El impulso político en Los Ángeles puede cambiar rápidamente una vez que las campañas comiencen a tomar forma. La recaudación de fondos, los respaldos, la formación de coaliciones y la organización de base desempeñarán papeles decisivos a la hora de determinar qué candidatos finalmente logran convencer a los votantes. En una ciudad tan políticamente diversa como Los Ángeles, los patrones de participación en regiones como el Valle de San Fernando, el lado oeste y el centro de Los Ángeles podrían influir significativamente en el resultado.

La estructura del sistema electoral de California también añade imprevisibilidad a la carrera. Según el sistema de primarias de los dos primeros del estado, los dos candidatos que reciben el mayor número de votos avanzan a las elecciones generales independientemente de su afiliación partidista. En elecciones concurridas, esa estructura puede producir resultados inesperados y los titulares que parecen cómodos desde el principio pueden encontrarse repentinamente en una segunda vuelta competitiva.

En otras palabras, las primeras pistas no siempre se traducen en seguridad electoral.

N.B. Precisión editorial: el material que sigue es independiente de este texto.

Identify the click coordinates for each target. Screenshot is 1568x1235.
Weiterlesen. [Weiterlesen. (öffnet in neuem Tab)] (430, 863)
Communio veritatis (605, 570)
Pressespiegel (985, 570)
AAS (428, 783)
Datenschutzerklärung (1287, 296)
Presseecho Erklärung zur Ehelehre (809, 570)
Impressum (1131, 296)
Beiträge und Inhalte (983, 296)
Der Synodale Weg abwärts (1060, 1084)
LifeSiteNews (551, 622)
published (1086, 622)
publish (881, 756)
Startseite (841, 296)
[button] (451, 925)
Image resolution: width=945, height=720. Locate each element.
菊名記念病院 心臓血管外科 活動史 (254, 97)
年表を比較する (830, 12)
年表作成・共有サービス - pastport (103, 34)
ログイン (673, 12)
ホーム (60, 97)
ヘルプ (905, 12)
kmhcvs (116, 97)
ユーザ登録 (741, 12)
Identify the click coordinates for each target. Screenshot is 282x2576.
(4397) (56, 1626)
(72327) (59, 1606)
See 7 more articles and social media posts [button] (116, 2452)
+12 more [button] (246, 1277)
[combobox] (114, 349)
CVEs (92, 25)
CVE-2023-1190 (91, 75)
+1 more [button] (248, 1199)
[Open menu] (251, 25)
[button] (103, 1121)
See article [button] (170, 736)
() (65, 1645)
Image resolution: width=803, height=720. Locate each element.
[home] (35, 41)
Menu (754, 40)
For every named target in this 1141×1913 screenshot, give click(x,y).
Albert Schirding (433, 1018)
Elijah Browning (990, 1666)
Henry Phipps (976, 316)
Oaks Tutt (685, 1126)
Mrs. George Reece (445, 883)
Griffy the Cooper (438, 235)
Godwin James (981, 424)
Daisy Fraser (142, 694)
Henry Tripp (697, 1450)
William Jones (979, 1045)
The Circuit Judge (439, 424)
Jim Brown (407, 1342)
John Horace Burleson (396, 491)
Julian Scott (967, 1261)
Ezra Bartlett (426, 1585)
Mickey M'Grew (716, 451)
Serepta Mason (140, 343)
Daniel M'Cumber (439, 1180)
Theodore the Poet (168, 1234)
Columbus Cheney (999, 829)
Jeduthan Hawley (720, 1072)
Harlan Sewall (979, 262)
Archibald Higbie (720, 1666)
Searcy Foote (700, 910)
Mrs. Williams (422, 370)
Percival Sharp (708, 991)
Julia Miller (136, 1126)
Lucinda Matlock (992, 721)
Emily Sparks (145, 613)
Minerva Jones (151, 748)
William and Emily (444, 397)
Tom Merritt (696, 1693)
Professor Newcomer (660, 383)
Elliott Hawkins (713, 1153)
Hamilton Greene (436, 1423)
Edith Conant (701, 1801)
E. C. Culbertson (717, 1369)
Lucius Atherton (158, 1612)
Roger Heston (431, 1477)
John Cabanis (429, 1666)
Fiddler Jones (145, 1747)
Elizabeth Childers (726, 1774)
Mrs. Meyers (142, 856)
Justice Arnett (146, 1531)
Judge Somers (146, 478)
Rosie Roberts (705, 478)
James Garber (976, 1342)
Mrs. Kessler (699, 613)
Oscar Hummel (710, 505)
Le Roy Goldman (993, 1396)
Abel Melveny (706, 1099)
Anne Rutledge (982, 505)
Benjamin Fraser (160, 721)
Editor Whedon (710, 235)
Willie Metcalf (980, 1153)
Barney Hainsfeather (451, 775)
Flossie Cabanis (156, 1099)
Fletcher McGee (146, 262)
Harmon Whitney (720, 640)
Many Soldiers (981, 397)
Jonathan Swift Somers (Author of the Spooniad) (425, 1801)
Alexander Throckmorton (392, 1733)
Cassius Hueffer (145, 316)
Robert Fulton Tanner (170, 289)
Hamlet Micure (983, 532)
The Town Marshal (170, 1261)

La encuesta de Emerson también puso a prueba el sentimiento inicial en la carrera para gobernador de California en 2026. El representante Eric Swalwell lidera actualmente el abarrotado campo con un 17 por ciento de apoyo, seguido por el comentarista Steve Hilton con un 13 por ciento, mientras que el empresario Tom Steyer y Chad Bianco recibieron cada uno aproximadamente un 11 por ciento.

La representante Katie Porter obtuvo el 8 por ciento, mientras que una gran parte de los votantes en esa carrera también permanecen indecisos.

La encuesta, realizada del 7 al 9 de marzo entre 1.000 votantes de California, ofrece sólo una instantánea temprana del sentimiento de los votantes. Sin embargo, el mensaje que emerge de las cifras es difícil de ignorar.

La carrera por la alcaldía de Los Ángeles parece mucho más fluida de lo que muchos observadores políticos esperaban. Los votantes siguen inseguros, los índices de aprobación del presidente en el poder están por debajo del nivel esperado y el campo de rivales aún está tomando forma.

Por ahora, una cosa está clara: los votantes de Los Ángeles parecen inquietos.

Y si esos sentimientos continúan creciendo, la alcaldesa Bass pronto podría encontrarse no sólo defendiendo su historial sino luchando por conservar el Ayuntamiento contra un rival cada vez más posicionado para capitalizar el descontento político de la ciudad.

(Mihran Kalaydjian es un experimentado profesional de asuntos públicos y relaciones gubernamentales con más de veinte años de experiencia en asuntos legislativos, políticas públicas, relaciones comunitarias y comunicaciones estratégicas. Un respetado líder cívico y defensor de la educación, ha encabezado numerosas iniciativas académicas y comunitarias, dando forma al diálogo e impulsando reformas en foros políticos locales y regionales. Su carrera refleja un firme compromiso con la transparencia, la rendición de cuentas y el servicio público en Los Ángeles y más allá.)